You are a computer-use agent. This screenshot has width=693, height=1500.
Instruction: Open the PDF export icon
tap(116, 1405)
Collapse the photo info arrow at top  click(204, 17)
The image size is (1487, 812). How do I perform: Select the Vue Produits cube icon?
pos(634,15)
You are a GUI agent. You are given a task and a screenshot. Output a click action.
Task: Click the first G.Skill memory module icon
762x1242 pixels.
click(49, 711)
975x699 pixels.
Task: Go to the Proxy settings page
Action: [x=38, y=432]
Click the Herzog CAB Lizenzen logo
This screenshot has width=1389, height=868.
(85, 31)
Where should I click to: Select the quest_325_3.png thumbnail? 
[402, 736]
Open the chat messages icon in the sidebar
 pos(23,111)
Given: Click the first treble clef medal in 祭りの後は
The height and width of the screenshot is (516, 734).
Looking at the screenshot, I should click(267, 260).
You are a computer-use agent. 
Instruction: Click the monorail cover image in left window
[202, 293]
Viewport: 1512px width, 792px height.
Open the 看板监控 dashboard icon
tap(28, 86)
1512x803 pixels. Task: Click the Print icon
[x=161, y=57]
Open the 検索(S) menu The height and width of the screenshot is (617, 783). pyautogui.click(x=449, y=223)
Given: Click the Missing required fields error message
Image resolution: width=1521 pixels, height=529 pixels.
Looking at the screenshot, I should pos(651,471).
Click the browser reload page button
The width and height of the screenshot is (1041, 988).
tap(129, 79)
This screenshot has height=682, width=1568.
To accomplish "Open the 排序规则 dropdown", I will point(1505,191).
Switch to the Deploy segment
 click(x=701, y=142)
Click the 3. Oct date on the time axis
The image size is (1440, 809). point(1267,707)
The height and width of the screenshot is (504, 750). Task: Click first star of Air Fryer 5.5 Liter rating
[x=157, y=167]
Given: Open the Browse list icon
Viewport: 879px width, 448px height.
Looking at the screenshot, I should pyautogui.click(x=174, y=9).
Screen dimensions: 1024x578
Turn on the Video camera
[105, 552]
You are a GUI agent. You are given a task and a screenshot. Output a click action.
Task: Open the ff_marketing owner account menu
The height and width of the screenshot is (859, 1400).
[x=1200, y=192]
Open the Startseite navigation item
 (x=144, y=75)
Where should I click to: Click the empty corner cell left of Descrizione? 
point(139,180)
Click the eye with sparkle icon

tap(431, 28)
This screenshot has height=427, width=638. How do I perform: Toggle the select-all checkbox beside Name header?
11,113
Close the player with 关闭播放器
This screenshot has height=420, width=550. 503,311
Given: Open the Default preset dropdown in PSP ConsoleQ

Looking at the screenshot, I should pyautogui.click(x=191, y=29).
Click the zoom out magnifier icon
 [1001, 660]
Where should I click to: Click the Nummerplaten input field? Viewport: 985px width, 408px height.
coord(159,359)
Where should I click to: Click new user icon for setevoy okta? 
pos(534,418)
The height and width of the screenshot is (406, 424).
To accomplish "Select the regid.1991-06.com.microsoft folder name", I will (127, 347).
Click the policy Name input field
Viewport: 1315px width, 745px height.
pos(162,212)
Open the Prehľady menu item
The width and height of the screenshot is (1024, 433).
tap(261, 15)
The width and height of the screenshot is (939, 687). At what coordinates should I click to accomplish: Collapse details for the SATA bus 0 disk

# # # #

▶ [HOW TO COMPLETE THIS TASK]
Reproduce the whole listing above exactly.

▶ [PROBLEM SOLUTION]
You are a computer-use agent. This screenshot has width=693, height=1500.
Instruction: Open the PDF export icon
tap(116, 1405)
Collapse the photo info arrow at top  click(204, 17)
The image size is (1487, 812). How do I perform: Select the Vue Produits cube icon?
pos(634,15)
You are a GUI agent. You are given a task and a screenshot. Output a click action.
Task: Click the first G.Skill memory module icon
762x1242 pixels.
click(49, 711)
975x699 pixels.
Task: Go to the Proxy settings page
Action: [x=38, y=432]
Click the Herzog CAB Lizenzen logo
This screenshot has width=1389, height=868.
(85, 31)
Where should I click to: Select the quest_325_3.png thumbnail? 
[402, 736]
Open the chat messages icon in the sidebar
 pos(23,111)
Given: Click the first treble clef medal in 祭りの後は
The height and width of the screenshot is (516, 734).
Looking at the screenshot, I should click(267, 260).
You are a computer-use agent. 
Instruction: Click the monorail cover image in left window
[202, 293]
Viewport: 1512px width, 792px height.
Open the 看板监控 dashboard icon
tap(28, 86)
1512x803 pixels. Task: Click the Print icon
[x=161, y=57]
Open the 検索(S) menu The height and width of the screenshot is (617, 783). pyautogui.click(x=449, y=223)
Given: Click the Missing required fields error message
Image resolution: width=1521 pixels, height=529 pixels.
Looking at the screenshot, I should pos(651,471).
Click the browser reload page button
The width and height of the screenshot is (1041, 988).
tap(129, 79)
This screenshot has height=682, width=1568.
To accomplish "Open the 排序规则 dropdown", I will point(1505,191).
Switch to the Deploy segment
 click(x=701, y=142)
Click the 3. Oct date on the time axis
The image size is (1440, 809). point(1267,707)
The height and width of the screenshot is (504, 750). Task: Click first star of Air Fryer 5.5 Liter rating
[x=157, y=167]
Given: Open the Browse list icon
Viewport: 879px width, 448px height.
Looking at the screenshot, I should pyautogui.click(x=174, y=9).
Screen dimensions: 1024x578
Turn on the Video camera
[105, 552]
You are a GUI agent. You are given a task and a screenshot. Output a click action.
Task: Open the ff_marketing owner account menu
The height and width of the screenshot is (859, 1400).
[x=1200, y=192]
Open the Startseite navigation item
 (x=144, y=75)
Where should I click to: Click the empty corner cell left of Descrizione? 
point(139,180)
Click the eye with sparkle icon

tap(431, 28)
This screenshot has height=427, width=638. How do I perform: Toggle the select-all checkbox beside Name header?
11,113
Close the player with 关闭播放器
This screenshot has height=420, width=550. 503,311
Given: Open the Default preset dropdown in PSP ConsoleQ

Looking at the screenshot, I should pyautogui.click(x=191, y=29).
Click the zoom out magnifier icon
 [1001, 660]
Where should I click to: Click the Nummerplaten input field? Viewport: 985px width, 408px height.
coord(159,359)
Where should I click to: Click new user icon for setevoy okta? 
pos(534,418)
The height and width of the screenshot is (406, 424).
To accomplish "Select the regid.1991-06.com.microsoft folder name", I will (127, 347).
Click the policy Name input field
Viewport: 1315px width, 745px height.
pos(162,212)
Open the Prehľady menu item
The width and height of the screenshot is (1024, 433).
tap(261, 15)
The width and height of the screenshot is (939, 687). At what coordinates should I click to accomplish: Collapse details for the SATA bus 0 disk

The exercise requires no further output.